Türkiye’nin şahinleri, PKK’nın silahla dize getirilebileceğini öne sürüyorlar. Otuz yıl içinde bu varsayımın doğrulandığına hiç şahit olmadık. Şimdi madem barış yolu buzdolabına kaldırılmıştır, öyleyse, şahinlerin tabiriyle ‘inlerine’ girilmeli, dağda tek eli silahlı adam kalmayıncaya kadar güvenlikçi yaklaşım dirayetle yürütülmelidir.
Ancak bir şartla; aynı zamanda iktidar, MHP dâhil bütün siyasi partileri projeye ikna ederek barış masasına Kürtlerin tabii önderlerini davet etmeli ve şimdiye kadar taksit taksit ve lütfen bahşedilen kültürel haklar, kesinlikle pazarlık konusu yapılmadan hemen ve ‘def’aten’ tanınarak müzakereye başlanmalıdır.
PKK siyasi çözüme isteksizliğini açıkça gösterdi fakat PKK’ya duyduğumuz nefret, diğer Kürt yurttaşlarımıza yansıtılmadan barış masasının ayakları güçlendirilmelidir. ‘Siyaset’ bunun için var; seçimlerde kazançlı çıkmak için desise çevirmek için değil.
Cumhuriyet, kendi vatandaşlarını potansiyel terörist veya ayrılıkçı olarak göremez; devletin varlık sebebi vatandaşlarının güvenini sağlamaktır ve doğru siyaset uygulanırsa başarılı olmamak için sebep yok.
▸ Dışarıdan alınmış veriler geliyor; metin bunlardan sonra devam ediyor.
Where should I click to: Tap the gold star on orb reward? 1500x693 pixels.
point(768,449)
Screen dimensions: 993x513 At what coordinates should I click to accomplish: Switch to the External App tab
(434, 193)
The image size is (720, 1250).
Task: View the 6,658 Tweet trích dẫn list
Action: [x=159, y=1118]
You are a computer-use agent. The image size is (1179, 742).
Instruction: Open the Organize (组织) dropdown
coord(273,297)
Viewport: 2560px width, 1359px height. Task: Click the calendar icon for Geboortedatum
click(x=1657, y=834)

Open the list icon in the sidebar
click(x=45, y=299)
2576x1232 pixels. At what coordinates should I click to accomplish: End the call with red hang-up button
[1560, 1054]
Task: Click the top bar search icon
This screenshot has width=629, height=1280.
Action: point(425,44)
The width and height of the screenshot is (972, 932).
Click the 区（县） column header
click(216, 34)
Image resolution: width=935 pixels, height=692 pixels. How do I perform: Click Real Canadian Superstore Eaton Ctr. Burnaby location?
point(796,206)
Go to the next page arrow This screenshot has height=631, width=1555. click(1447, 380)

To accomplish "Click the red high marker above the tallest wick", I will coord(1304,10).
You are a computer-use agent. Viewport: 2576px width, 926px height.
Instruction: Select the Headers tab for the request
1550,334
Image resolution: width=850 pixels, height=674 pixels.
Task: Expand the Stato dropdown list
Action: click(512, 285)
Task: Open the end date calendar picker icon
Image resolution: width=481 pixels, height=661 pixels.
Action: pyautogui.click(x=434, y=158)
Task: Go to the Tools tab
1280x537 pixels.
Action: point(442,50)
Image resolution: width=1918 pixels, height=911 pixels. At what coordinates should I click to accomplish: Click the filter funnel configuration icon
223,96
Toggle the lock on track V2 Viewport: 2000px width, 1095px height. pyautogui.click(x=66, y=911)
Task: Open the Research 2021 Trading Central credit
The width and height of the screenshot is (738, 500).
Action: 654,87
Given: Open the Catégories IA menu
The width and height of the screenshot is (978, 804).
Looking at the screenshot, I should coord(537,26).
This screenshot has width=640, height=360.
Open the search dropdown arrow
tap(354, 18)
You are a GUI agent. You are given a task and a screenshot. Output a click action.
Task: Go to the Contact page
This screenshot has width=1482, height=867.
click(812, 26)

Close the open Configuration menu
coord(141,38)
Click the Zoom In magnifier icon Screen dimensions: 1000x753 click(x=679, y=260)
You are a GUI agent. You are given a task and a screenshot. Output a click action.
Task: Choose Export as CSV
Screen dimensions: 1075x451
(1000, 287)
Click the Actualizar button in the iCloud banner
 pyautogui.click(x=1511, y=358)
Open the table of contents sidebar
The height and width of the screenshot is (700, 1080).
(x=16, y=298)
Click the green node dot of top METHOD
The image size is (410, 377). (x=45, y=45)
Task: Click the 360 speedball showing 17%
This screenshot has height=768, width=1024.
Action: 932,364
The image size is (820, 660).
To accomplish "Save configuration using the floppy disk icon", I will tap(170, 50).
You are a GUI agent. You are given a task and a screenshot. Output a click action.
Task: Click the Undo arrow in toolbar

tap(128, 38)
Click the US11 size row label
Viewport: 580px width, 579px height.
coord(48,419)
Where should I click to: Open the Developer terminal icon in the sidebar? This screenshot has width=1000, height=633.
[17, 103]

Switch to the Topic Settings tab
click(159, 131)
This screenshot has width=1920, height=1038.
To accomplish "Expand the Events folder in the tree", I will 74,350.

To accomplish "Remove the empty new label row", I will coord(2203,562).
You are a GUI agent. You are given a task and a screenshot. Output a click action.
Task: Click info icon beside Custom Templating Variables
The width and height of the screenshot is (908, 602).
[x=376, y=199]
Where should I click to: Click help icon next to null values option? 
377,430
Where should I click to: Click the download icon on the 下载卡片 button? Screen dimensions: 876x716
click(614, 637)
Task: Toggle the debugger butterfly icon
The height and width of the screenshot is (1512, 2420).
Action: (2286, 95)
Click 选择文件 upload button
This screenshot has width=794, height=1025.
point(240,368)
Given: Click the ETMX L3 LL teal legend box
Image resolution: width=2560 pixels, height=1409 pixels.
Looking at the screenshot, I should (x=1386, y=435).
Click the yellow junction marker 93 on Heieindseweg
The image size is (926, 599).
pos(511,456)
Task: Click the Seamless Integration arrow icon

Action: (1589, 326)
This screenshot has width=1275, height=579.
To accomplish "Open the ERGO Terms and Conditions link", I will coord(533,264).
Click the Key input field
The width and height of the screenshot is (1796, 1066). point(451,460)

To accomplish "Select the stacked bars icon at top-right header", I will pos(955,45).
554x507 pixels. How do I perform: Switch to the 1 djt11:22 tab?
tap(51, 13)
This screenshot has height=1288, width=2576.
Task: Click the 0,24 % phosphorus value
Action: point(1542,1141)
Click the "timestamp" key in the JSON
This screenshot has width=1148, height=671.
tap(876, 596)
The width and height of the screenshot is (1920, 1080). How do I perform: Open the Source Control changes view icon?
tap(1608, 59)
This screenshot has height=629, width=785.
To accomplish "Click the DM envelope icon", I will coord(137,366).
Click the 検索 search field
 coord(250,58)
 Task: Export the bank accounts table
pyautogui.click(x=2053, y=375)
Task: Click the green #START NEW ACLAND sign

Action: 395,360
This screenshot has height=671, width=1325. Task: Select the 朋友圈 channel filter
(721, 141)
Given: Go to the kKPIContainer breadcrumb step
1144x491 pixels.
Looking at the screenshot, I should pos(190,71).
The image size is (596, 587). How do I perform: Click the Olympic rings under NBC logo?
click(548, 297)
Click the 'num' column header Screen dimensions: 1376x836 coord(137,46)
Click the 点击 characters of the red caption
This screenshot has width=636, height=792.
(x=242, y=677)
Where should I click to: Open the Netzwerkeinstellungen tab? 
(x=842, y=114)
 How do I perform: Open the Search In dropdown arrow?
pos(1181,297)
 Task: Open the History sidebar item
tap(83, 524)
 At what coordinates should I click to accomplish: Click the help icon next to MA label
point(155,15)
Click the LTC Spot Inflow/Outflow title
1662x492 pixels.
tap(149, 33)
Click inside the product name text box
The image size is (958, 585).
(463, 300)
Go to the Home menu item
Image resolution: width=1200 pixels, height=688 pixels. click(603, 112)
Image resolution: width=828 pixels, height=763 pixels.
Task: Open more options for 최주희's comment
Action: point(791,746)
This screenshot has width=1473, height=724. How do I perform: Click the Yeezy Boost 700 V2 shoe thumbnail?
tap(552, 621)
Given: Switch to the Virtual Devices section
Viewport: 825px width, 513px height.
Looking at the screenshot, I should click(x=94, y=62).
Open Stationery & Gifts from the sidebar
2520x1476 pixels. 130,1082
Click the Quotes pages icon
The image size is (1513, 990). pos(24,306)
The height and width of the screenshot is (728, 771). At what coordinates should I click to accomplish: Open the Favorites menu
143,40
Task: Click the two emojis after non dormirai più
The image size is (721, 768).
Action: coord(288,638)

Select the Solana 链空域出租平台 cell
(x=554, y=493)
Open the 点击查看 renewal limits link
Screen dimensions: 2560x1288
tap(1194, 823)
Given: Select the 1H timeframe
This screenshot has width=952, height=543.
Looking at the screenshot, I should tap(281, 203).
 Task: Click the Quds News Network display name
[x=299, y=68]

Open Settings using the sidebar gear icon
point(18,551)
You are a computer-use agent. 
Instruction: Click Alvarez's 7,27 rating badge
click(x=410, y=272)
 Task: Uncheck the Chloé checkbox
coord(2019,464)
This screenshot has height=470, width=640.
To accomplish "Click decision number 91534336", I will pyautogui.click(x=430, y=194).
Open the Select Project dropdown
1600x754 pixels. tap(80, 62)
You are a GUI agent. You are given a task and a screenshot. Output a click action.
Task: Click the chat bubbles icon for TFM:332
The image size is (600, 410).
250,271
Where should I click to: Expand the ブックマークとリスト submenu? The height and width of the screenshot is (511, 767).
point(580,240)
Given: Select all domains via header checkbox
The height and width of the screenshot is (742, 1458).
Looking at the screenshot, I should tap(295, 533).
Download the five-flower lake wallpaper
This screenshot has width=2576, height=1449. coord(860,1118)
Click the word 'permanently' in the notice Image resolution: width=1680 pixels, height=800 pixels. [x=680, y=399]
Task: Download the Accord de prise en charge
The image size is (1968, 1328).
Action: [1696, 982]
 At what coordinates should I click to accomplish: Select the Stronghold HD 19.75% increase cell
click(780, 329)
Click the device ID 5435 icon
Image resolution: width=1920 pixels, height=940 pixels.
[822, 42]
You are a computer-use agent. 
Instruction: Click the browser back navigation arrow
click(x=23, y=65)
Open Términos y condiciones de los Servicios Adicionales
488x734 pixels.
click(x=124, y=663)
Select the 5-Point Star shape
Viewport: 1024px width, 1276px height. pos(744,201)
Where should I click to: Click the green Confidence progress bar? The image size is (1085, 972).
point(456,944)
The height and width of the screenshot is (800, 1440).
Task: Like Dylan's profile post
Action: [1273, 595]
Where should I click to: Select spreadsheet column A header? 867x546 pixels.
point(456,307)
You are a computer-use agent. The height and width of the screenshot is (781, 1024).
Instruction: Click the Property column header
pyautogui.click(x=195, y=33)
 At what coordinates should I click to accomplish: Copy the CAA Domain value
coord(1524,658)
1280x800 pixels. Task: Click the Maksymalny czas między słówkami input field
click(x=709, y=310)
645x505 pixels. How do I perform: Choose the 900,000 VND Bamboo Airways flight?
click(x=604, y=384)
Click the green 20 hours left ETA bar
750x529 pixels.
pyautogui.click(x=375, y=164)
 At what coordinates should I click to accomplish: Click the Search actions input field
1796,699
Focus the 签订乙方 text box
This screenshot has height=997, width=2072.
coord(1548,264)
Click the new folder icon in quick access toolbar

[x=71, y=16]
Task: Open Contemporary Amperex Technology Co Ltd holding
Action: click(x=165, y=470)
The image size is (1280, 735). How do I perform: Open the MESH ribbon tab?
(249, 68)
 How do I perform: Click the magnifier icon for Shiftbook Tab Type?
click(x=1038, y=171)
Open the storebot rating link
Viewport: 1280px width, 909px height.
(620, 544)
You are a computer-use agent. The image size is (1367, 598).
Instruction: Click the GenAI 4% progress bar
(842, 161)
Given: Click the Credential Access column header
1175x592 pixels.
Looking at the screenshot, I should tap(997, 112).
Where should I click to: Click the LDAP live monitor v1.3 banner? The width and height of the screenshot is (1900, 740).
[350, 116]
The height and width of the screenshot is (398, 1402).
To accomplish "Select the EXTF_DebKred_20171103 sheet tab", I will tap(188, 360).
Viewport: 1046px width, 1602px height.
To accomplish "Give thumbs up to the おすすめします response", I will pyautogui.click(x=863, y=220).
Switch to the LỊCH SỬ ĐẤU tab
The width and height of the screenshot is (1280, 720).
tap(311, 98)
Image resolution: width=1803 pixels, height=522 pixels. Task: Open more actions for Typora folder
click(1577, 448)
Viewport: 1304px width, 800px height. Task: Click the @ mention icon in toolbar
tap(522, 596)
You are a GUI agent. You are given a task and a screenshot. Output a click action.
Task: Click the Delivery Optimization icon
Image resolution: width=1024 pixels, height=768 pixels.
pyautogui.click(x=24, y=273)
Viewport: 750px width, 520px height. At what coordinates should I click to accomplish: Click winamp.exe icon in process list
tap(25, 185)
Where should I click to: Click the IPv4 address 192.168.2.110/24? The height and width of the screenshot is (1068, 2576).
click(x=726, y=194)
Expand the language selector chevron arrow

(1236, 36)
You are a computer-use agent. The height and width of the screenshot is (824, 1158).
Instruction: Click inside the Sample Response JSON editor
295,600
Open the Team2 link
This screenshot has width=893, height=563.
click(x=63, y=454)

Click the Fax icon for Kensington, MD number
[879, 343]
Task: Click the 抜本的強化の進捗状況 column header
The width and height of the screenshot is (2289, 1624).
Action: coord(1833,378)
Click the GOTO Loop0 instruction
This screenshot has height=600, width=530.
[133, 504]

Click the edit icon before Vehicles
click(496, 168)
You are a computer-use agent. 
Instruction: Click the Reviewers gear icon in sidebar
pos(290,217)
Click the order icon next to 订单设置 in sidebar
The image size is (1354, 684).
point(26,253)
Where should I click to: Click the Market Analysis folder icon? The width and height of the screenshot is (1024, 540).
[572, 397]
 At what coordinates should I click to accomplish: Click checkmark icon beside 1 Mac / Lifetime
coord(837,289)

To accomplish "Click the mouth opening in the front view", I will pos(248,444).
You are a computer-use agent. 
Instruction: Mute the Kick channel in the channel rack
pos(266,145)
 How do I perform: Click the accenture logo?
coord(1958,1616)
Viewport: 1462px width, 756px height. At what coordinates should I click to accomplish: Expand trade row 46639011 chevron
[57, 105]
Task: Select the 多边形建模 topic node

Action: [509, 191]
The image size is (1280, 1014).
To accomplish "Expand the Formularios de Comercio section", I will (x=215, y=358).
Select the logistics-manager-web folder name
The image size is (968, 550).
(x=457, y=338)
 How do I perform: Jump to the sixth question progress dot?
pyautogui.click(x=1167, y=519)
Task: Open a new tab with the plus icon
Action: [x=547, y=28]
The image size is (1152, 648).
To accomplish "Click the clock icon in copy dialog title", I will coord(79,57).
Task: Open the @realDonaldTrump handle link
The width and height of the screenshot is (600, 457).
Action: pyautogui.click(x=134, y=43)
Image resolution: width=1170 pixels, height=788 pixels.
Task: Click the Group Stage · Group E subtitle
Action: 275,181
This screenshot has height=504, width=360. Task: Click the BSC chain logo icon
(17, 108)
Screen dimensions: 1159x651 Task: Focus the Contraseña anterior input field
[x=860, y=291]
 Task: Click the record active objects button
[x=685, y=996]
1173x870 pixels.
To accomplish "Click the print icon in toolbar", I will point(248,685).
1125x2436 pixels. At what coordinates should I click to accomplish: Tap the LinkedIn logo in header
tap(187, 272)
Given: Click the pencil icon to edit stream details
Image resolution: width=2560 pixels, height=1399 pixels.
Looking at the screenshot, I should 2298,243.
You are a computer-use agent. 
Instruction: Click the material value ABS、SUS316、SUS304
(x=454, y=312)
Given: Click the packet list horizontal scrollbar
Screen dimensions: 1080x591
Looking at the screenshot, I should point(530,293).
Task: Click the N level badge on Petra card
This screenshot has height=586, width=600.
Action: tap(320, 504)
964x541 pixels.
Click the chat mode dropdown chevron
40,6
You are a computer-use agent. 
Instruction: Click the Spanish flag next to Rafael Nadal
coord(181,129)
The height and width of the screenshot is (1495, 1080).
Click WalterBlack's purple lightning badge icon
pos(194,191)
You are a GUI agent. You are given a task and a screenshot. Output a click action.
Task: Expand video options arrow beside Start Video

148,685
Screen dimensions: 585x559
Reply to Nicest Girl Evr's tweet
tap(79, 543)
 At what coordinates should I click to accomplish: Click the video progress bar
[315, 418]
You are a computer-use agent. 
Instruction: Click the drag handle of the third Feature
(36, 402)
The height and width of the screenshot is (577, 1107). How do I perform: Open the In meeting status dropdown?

Terörü desteklemeyen Kürtleri ‘barış’la kazanmak hâlâ mümkün; fakat barış masasının kurucusu kim olacak? Seçim başarısızlığını hazmedemeyip masayı deviren ve çatışmaların yükselmesine yol açan birinin ‘davet sahibi’ olması ne kadar inandırıcı olabilir? Çözüm onun dışında olacak; tabii bir anda iç aydınlanmasına uğrayıp hidâyet’e erişmezse... O ihtimâl artık mümkün görünmüyor, çünkü o bütün hayat gıdasını çatışmadan ve toplamsal gerginlikten devşiren biri.
Barış yapmalıyız ve barıştan ümidimizi kesmemeliyiz. Çatışmadan değil, bir arada yaşamaktan yana olmalıyız. Siyaseti, devleti katakulli ile ele geçirmek için değil, problem çözmek için yapanları desteklemeliyiz.
Savaşsa savaş ve barışsa barış! Biz ikisinin de tam mânâsıyla üstesinden gelemeyip yüzümüze bulaştıran bir noktaya mıhlandık.
Kamu otoritesine karşı silah çeken mutlaka caydırılmalı ama barışı dileyenlere yol açılmalıdır. Bu uğursuz süreç bitsin artık!